Factorise these. $$3x^{2}y-9x^{3}y^{2}+15x^{4}y^{3}$$

Answer

**step1** Understanding the problem

The problem asks us to factorize the algebraic expression $$3x^{2}y-9x^{3}y^{2}+15x^{4}y^{3}$$. Factorization means finding the greatest common factor (GCF) of all terms and rewriting the expression as a product of the GCF and a new expression.

**step2** Identifying the terms

The given expression has three terms:
1. First term: $$3x^{2}y$$
2. Second term: $$-9x^{3}y^{2}$$
3. Third term: $$15x^{4}y^{3}$$

**step3** Finding the Greatest Common Factor of the numerical coefficients

Let's find the greatest common factor (GCF) of the numerical coefficients: 3, 9, and 15.
- The factors of 3 are 1, 3.
- The factors of 9 are 1, 3, 9.
- The factors of 15 are 1, 3, 5, 15.
The common factors are 1 and 3. The greatest common factor of 3, 9, and 15 is 3.

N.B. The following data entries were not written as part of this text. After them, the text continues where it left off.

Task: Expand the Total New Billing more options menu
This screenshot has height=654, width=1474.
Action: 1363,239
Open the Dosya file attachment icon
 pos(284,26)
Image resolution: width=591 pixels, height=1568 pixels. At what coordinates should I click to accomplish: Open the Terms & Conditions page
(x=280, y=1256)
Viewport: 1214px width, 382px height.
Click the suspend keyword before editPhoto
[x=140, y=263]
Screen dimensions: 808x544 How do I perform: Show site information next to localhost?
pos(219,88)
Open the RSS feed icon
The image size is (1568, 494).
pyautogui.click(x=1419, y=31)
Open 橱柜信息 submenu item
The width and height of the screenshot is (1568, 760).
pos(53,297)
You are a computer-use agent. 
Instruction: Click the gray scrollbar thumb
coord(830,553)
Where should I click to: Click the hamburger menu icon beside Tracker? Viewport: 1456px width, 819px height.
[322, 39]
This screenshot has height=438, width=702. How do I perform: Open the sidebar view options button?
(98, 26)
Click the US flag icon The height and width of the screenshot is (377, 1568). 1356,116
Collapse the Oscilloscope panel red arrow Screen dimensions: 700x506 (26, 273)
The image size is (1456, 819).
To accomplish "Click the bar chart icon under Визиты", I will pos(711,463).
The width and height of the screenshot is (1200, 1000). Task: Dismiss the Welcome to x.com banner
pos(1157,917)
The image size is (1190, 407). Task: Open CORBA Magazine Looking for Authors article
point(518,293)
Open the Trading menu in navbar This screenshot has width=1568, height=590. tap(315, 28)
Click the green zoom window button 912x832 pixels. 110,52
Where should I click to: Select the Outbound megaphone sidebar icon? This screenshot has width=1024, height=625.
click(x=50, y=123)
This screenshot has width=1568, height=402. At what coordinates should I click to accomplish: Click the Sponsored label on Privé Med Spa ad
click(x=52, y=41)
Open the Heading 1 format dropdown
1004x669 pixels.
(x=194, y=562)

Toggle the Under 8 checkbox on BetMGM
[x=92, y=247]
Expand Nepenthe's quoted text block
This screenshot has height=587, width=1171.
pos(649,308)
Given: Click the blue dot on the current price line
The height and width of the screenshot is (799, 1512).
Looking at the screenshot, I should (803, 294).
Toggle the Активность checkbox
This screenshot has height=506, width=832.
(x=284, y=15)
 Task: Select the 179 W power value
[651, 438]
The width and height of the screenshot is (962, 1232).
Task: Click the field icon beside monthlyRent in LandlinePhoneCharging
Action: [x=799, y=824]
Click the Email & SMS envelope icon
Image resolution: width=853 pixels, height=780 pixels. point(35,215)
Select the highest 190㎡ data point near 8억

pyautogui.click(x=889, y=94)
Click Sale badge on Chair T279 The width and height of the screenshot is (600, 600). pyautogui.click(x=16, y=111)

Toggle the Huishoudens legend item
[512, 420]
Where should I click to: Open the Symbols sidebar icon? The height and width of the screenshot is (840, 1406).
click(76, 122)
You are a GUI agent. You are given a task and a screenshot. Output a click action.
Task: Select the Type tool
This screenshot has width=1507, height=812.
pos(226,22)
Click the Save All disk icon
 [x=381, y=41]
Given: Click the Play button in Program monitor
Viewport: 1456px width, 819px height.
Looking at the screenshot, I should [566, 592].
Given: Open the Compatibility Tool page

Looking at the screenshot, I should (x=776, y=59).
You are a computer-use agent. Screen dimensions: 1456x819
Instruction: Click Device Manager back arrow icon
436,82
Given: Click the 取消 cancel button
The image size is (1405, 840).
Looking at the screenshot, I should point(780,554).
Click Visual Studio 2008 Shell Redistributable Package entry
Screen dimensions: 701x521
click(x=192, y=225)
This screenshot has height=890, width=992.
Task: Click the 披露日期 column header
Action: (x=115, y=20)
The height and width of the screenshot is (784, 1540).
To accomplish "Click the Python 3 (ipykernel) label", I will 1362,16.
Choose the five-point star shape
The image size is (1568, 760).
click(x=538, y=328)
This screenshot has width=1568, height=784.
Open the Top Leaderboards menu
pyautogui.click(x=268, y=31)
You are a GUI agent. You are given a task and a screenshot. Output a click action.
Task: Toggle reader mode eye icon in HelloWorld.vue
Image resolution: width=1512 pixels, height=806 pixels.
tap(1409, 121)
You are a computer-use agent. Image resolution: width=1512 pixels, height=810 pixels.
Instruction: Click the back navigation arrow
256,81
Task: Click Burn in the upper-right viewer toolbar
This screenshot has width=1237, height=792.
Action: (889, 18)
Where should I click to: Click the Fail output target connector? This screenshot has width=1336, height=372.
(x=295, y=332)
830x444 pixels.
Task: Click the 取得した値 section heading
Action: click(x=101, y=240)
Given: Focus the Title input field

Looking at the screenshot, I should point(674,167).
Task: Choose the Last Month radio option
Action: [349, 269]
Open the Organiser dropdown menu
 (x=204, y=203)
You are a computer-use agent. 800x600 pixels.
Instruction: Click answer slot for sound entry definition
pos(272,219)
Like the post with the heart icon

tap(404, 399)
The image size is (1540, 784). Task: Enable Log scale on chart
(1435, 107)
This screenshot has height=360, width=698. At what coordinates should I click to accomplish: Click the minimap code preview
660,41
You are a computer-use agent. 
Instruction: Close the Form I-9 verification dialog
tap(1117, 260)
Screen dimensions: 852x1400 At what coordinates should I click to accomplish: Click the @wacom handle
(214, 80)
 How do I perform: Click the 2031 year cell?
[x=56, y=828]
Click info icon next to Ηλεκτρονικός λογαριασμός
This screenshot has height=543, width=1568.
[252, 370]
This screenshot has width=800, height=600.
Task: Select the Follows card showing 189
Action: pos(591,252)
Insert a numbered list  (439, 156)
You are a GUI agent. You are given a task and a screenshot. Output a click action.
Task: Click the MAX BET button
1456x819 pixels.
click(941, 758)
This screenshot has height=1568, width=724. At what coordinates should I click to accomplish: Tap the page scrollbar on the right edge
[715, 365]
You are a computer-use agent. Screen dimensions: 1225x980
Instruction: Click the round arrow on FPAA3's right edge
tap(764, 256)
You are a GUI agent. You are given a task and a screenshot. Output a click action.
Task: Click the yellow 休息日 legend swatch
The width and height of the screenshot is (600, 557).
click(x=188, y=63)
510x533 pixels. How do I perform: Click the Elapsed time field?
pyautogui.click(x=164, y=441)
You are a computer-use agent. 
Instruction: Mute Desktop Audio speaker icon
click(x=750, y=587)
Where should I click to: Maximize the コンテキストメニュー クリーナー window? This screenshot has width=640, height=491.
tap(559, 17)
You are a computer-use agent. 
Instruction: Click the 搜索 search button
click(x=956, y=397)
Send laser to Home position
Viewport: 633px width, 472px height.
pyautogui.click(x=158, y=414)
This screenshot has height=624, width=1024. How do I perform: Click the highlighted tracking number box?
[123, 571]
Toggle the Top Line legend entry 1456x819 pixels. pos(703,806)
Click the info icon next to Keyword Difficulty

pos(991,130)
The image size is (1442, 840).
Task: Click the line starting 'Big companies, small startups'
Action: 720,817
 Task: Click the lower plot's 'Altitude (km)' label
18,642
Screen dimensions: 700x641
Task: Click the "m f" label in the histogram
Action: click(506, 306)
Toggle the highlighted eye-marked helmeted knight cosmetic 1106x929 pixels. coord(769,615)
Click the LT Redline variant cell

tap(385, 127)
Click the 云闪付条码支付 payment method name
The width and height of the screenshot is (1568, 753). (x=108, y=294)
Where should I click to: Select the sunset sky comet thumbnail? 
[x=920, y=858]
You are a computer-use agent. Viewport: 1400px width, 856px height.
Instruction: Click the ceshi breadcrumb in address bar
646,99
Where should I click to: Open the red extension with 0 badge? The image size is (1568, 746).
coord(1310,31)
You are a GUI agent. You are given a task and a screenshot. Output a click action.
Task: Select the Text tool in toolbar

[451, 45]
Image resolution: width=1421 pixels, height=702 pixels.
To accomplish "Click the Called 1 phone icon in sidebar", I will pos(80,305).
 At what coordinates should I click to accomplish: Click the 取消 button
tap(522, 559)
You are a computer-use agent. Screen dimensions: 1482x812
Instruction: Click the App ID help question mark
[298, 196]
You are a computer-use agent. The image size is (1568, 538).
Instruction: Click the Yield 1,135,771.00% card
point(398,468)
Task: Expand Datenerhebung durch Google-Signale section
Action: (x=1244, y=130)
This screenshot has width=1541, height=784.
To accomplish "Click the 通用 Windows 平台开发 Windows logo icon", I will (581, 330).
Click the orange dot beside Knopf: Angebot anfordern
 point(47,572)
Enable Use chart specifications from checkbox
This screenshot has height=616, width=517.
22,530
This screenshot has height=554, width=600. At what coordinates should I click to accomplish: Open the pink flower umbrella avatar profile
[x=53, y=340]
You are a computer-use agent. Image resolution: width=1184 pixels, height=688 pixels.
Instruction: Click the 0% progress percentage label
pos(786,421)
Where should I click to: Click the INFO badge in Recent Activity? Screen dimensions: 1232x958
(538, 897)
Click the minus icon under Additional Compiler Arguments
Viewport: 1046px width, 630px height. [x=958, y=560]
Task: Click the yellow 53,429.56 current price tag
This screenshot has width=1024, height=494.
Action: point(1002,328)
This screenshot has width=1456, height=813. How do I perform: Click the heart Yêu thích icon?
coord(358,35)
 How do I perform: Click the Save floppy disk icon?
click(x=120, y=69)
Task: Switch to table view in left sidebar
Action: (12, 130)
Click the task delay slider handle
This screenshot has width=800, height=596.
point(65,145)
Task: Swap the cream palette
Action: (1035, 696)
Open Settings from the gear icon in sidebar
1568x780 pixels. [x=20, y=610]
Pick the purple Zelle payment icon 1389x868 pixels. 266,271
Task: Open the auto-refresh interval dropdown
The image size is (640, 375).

**step4** Finding the Greatest Common Factor of the variable x

Next, let's find the greatest common factor of the variable 'x' parts: $$x^{2}$$, $$x^{3}$$, and $$x^{4}$$.
The lowest power of 'x' present in all terms is $$x^{2}$$.
So, the GCF for 'x' is $$x^{2}$$.

**step5** Finding the Greatest Common Factor of the variable y

Now, let's find the greatest common factor of the variable 'y' parts: y, $$y^{2}$$, and $$y^{3}$$.
The lowest power of 'y' present in all terms is y.
So, the GCF for 'y' is y.

**step6** Determining the overall Greatest Common Factor

Combining the GCFs of the coefficients and variables, the overall Greatest Common Factor (GCF) of the entire expression is $$3 \times x^{2} \times y = 3x^{2}y$$.

**step7** Dividing each term by the GCF

Now, we divide each term of the original expression by the GCF ($$3x^{2}y$$):
1. For the first term, $$\frac{3x^{2}y}{3x^{2}y} = 1$$
2. For the second term, $$\frac{-9x^{3}y^{2}}{3x^{2}y} = -3x^{(3-2)}y^{(2-1)} = -3xy$$
3. For the third term, $$\frac{15x^{4}y^{3}}{3x^{2}y} = 5x^{(4-2)}y^{(3-1)} = 5x^{2}y^{2}$$

**step8** Writing the factored expression

Finally, we write the original expression as the product of the GCF and the sum of the results from dividing each term:
$$3x^{2}y-9x^{3}y^{2}+15x^{4}y^{3} = 3x^{2}y(1 - 3xy + 5x^{2}y^{2})$$
This is the factorized form of the given expression.